# What the task requires:
Output these lines exactly as they appear, starting at the line that contains "Select the Stripe Chiave Segreta input" and ending at the line that contains "Click the 'attrs'".

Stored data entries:
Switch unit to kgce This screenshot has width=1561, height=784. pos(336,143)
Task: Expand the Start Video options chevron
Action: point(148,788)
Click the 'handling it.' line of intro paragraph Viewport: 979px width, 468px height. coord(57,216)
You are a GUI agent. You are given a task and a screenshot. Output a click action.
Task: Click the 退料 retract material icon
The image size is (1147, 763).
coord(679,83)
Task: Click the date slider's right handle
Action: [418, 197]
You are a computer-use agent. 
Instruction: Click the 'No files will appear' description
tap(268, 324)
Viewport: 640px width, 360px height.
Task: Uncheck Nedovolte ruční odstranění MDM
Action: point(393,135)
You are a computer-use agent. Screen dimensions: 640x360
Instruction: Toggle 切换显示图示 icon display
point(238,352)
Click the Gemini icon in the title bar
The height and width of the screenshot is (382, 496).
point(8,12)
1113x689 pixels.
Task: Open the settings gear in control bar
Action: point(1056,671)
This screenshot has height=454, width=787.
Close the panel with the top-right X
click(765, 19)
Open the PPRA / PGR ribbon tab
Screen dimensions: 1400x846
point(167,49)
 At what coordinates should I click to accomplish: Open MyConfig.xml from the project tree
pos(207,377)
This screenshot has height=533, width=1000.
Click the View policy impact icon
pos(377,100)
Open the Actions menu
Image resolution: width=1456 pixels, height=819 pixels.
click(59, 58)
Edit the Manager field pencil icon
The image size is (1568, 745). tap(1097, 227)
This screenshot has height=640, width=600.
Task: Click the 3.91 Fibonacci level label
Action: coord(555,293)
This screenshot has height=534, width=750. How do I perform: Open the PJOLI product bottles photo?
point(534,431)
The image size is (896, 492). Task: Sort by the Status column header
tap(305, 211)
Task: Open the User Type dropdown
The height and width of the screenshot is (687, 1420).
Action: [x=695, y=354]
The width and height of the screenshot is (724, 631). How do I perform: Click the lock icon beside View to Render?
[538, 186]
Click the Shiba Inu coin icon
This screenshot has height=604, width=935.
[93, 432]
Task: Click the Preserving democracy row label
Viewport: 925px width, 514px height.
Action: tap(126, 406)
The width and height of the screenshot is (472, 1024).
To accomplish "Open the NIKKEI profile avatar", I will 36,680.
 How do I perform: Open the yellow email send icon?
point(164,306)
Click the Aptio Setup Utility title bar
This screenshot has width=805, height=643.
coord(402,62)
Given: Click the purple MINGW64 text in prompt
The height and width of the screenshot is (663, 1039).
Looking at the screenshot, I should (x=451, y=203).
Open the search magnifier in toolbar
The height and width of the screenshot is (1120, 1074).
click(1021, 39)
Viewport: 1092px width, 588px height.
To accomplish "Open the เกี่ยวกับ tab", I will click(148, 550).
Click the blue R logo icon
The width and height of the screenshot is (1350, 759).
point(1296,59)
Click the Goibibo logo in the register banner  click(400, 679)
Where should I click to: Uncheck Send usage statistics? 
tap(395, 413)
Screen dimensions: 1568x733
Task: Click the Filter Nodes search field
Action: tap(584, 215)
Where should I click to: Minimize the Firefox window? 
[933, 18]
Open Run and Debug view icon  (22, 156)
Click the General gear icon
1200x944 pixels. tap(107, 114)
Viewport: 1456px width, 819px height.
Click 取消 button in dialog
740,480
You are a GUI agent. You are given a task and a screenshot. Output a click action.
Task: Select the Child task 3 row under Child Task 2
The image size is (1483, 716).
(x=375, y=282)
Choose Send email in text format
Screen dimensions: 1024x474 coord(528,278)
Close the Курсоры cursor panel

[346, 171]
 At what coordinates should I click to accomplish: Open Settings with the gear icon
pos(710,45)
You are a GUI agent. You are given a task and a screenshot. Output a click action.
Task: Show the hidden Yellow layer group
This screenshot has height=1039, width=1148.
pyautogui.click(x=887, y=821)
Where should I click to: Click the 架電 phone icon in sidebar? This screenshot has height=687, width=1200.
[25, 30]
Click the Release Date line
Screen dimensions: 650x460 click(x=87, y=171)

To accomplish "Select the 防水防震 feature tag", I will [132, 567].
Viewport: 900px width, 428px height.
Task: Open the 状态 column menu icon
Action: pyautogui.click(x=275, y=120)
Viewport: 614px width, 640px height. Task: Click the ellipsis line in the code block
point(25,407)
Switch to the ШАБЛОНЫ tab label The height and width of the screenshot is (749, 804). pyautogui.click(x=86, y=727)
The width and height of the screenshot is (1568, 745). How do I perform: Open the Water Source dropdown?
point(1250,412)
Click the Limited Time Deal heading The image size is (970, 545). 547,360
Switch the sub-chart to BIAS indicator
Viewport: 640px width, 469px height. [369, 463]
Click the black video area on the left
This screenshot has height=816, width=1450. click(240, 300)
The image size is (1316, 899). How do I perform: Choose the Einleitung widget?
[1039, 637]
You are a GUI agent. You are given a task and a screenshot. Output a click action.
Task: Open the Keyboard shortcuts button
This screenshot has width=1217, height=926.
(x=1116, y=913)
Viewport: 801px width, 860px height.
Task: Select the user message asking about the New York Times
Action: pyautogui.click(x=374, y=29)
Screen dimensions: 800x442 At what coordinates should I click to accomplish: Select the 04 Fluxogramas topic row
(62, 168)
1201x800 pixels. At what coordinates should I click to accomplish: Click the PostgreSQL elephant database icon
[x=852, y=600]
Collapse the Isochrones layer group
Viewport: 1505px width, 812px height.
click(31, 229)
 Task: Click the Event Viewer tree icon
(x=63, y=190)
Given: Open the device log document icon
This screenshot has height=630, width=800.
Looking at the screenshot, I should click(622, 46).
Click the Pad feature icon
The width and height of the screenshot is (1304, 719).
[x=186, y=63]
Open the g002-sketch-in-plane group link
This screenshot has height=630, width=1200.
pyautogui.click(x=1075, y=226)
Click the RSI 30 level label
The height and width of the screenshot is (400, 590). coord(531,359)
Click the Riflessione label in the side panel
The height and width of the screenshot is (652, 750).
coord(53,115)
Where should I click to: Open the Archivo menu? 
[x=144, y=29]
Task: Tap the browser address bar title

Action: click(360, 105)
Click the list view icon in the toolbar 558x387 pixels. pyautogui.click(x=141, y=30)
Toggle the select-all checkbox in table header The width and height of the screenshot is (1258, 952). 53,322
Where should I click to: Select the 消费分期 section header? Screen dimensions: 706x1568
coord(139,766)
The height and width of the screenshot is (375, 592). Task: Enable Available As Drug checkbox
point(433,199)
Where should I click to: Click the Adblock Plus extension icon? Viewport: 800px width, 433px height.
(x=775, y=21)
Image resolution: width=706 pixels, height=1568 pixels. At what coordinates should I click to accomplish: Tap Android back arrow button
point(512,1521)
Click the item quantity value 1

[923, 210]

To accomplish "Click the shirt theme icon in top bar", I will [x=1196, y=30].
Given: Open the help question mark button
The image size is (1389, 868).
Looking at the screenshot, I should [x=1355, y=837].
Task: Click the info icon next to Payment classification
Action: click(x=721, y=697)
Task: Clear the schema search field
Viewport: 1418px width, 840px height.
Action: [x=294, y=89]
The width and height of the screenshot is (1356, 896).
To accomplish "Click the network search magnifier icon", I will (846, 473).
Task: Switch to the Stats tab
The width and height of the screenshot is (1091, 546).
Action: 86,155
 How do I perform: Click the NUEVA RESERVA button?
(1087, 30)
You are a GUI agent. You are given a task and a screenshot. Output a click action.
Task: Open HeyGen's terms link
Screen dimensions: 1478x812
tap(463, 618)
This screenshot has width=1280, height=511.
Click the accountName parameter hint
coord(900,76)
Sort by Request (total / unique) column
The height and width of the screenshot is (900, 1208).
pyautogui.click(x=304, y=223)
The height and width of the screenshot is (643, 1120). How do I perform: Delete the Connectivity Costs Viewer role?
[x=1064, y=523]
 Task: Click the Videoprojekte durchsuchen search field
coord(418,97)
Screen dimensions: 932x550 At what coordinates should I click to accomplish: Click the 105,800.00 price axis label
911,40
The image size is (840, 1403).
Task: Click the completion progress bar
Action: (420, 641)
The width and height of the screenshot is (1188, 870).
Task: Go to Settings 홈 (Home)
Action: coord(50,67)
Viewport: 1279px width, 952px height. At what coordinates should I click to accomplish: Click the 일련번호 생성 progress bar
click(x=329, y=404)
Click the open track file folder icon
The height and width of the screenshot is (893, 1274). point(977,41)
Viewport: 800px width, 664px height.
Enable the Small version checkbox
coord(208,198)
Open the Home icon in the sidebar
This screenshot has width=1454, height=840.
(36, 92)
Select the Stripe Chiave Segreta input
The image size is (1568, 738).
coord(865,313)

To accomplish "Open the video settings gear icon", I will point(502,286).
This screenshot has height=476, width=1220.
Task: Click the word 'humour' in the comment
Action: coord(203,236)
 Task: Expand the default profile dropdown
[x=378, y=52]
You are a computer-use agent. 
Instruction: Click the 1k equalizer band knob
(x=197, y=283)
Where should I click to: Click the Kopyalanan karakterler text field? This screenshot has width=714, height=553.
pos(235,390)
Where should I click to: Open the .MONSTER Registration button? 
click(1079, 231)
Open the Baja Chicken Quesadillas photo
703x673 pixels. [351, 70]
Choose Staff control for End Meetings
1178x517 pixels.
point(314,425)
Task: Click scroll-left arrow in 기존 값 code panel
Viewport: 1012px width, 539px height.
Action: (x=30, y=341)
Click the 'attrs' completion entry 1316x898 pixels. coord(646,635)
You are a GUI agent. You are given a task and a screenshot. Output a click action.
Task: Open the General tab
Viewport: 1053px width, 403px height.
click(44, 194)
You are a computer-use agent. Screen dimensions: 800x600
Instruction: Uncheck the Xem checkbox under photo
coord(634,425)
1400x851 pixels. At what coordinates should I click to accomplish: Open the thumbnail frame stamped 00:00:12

# Result for this task:
Select the Stripe Chiave Segreta input
The image size is (1568, 738).
coord(865,313)

To accomplish "Open the video settings gear icon", I will point(502,286).
This screenshot has height=476, width=1220.
Task: Click the word 'humour' in the comment
Action: coord(203,236)
 Task: Expand the default profile dropdown
[x=378, y=52]
You are a computer-use agent. 
Instruction: Click the 1k equalizer band knob
(x=197, y=283)
Where should I click to: Click the Kopyalanan karakterler text field? This screenshot has width=714, height=553.
pos(235,390)
Where should I click to: Open the .MONSTER Registration button? 
click(1079, 231)
Open the Baja Chicken Quesadillas photo
703x673 pixels. [351, 70]
Choose Staff control for End Meetings
1178x517 pixels.
point(314,425)
Task: Click scroll-left arrow in 기존 값 code panel
Viewport: 1012px width, 539px height.
Action: (x=30, y=341)
Click the 'attrs' completion entry 1316x898 pixels. coord(646,635)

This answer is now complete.